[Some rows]
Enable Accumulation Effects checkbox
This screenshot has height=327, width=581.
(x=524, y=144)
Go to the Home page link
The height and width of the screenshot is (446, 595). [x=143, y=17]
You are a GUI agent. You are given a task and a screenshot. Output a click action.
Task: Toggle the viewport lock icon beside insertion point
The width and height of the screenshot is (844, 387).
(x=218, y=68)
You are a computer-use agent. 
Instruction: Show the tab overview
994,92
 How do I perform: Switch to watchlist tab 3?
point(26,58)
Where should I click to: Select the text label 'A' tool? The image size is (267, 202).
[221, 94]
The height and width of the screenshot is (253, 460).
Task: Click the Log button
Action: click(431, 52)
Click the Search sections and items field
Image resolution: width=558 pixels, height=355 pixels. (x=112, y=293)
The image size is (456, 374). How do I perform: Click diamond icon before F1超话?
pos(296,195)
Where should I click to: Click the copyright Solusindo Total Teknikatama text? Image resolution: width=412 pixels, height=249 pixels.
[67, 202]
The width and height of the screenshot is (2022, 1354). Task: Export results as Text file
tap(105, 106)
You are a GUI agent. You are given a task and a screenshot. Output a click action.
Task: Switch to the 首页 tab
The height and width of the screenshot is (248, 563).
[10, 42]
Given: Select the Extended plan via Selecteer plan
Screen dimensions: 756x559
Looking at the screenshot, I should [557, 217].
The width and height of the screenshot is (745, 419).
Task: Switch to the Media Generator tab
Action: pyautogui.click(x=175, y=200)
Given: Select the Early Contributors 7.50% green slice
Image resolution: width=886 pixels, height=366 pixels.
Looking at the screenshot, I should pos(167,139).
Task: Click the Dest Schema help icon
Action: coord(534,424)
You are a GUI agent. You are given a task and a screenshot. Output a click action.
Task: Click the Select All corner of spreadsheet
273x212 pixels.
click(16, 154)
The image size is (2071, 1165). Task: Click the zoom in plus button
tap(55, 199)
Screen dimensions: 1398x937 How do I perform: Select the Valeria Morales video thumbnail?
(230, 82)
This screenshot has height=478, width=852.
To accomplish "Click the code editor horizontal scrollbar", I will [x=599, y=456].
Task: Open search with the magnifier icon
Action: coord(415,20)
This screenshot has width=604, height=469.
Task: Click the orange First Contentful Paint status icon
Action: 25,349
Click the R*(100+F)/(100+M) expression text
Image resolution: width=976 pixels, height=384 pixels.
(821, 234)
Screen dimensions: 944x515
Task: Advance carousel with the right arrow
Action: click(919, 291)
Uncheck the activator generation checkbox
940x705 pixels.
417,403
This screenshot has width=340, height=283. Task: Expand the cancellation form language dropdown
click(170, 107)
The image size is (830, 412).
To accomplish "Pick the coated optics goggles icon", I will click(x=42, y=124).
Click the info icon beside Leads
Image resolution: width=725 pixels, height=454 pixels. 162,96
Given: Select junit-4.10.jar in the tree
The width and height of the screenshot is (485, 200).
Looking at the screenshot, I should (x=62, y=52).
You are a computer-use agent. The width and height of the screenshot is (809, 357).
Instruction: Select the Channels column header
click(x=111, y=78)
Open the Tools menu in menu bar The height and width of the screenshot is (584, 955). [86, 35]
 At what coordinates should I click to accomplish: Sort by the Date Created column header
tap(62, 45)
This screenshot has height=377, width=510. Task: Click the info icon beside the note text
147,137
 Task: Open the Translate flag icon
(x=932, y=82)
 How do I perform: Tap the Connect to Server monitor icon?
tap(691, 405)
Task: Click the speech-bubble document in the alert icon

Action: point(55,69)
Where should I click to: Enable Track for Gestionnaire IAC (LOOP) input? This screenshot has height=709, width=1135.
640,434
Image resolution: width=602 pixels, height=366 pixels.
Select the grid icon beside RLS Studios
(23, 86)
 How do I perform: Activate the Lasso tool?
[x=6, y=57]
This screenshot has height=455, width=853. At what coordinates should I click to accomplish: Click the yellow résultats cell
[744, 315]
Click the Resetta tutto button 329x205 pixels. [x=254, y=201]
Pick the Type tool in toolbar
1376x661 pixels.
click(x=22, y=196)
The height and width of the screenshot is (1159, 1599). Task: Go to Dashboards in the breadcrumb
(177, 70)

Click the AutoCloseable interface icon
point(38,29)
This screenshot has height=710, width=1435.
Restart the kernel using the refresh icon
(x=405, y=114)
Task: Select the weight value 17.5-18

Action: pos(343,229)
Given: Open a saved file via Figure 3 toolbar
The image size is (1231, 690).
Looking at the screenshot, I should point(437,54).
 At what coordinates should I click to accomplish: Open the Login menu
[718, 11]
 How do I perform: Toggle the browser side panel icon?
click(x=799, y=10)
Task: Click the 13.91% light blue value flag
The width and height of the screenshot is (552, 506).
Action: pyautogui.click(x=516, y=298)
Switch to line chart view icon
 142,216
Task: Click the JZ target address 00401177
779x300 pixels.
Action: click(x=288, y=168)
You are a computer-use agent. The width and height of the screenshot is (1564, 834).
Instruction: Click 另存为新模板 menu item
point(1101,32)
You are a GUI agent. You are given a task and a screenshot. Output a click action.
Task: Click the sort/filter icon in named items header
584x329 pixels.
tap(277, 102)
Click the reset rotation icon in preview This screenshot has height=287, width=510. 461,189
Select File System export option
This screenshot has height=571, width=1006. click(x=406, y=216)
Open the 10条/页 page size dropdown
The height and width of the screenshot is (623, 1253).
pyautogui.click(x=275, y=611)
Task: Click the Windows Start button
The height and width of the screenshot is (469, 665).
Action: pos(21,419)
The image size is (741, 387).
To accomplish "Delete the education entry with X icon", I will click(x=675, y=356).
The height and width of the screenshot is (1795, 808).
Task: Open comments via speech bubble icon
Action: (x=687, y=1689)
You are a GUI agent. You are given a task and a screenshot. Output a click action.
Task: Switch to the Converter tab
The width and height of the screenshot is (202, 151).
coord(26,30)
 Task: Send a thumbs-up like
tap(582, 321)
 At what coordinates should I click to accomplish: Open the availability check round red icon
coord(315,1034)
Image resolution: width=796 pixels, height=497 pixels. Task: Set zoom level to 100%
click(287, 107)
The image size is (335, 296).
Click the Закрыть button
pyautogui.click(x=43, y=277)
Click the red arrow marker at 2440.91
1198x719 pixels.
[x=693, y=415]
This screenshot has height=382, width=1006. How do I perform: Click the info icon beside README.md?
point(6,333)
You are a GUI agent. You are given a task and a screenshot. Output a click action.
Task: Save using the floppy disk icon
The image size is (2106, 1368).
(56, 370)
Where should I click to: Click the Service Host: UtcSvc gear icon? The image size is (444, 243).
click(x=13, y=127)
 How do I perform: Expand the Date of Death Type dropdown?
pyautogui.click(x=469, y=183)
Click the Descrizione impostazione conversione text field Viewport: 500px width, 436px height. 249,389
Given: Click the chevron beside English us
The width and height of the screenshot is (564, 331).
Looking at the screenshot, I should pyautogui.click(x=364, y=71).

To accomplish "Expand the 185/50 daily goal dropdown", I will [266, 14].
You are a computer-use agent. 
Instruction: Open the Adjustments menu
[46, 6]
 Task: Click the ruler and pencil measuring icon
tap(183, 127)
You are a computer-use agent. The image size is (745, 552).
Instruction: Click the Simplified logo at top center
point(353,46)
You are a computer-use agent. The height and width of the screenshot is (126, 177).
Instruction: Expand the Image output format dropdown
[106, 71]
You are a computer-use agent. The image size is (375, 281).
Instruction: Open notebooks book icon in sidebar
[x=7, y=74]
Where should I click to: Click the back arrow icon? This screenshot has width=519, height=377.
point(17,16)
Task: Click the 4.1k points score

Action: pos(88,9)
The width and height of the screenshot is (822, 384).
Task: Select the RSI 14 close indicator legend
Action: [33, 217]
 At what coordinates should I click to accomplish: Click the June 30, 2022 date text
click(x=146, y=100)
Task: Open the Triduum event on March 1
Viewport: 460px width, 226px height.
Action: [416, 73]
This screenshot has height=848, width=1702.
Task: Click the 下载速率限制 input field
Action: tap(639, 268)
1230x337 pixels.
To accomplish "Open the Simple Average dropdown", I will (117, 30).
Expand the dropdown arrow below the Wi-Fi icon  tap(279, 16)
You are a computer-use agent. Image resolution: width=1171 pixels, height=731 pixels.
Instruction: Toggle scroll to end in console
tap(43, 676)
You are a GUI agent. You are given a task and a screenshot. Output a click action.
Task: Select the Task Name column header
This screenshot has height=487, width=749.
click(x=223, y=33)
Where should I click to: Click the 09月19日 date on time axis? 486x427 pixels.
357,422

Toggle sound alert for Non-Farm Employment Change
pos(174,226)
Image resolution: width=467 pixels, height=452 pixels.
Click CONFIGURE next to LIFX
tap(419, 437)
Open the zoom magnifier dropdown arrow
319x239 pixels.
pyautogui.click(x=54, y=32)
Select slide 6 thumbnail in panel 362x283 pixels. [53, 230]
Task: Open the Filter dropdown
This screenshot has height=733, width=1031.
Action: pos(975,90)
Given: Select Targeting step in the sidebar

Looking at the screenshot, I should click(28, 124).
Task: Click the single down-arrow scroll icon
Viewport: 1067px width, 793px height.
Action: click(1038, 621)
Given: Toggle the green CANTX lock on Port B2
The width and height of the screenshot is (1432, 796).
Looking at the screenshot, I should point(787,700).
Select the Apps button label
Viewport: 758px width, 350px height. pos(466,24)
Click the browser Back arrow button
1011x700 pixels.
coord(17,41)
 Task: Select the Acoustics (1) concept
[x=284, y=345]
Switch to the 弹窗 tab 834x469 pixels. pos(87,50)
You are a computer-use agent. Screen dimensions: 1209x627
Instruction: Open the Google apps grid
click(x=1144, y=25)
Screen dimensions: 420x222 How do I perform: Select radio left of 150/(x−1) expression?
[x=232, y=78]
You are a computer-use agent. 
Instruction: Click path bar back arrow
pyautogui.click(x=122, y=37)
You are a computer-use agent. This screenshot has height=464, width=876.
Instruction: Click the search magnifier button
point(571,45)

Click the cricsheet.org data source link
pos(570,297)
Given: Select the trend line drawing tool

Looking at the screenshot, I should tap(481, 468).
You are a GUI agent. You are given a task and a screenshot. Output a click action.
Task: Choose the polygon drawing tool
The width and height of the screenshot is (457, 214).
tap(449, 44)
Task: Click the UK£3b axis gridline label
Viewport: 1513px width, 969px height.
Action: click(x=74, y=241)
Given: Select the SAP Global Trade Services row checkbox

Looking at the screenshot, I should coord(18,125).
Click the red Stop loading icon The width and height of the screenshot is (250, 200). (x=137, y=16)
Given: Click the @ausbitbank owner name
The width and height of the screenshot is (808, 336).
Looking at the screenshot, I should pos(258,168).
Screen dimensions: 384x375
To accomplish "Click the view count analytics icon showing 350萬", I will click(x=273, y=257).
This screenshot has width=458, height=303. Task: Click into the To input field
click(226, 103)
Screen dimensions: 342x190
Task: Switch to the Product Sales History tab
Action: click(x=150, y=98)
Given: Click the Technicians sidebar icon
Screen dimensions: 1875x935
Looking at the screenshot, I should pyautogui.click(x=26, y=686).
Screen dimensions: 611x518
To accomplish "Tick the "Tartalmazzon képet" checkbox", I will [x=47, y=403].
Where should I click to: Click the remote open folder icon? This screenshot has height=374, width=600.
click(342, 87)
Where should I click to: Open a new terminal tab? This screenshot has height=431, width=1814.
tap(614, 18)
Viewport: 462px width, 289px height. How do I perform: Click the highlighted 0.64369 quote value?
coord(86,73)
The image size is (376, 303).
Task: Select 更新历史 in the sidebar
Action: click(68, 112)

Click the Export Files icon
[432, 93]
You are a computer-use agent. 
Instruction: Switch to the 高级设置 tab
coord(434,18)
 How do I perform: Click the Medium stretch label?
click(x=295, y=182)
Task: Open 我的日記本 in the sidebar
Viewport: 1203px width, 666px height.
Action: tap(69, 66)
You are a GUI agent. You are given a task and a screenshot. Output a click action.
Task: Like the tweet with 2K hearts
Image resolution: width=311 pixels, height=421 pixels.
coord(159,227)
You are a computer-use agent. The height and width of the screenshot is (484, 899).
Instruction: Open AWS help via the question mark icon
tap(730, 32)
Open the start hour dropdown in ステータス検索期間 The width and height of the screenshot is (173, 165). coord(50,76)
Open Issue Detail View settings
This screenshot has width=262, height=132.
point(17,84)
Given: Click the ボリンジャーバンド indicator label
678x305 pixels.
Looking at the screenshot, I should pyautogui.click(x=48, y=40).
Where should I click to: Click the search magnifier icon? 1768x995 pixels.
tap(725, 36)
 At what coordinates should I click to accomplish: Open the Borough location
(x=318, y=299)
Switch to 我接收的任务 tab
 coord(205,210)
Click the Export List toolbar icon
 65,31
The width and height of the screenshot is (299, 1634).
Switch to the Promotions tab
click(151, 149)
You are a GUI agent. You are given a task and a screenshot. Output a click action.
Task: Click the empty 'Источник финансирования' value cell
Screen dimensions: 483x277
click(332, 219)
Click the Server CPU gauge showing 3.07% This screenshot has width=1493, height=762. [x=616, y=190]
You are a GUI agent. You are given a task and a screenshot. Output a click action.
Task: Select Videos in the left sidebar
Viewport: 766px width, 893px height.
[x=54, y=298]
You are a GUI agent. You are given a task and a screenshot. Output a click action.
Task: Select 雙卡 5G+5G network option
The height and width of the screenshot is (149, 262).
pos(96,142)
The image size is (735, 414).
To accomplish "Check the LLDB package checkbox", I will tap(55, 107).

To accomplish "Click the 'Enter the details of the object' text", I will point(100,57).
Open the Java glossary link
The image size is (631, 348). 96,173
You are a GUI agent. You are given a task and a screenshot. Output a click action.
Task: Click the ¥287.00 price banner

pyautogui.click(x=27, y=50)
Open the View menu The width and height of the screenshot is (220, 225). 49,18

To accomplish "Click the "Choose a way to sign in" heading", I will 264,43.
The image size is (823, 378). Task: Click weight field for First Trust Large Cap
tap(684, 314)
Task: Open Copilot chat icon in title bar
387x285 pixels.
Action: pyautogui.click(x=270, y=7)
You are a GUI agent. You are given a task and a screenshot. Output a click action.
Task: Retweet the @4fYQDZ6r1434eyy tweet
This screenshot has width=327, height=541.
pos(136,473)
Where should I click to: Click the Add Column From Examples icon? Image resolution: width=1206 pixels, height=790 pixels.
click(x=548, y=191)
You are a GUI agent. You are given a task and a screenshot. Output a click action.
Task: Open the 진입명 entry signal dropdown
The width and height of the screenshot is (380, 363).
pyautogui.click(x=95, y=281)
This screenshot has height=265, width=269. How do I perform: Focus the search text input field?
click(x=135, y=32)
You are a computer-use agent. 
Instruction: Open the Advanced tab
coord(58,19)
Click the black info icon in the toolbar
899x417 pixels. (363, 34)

_TASK REQUIREMENTS_
Copy everything from the beginning of the rows down to the one containing "The height and width of the screenshot is (446, 595).", changing "Home page" to "Start page" and leaving the rest untouched.

_TASK ANSWER_
Enable Accumulation Effects checkbox
This screenshot has height=327, width=581.
(x=524, y=144)
Go to the Start page link
The height and width of the screenshot is (446, 595). [x=143, y=17]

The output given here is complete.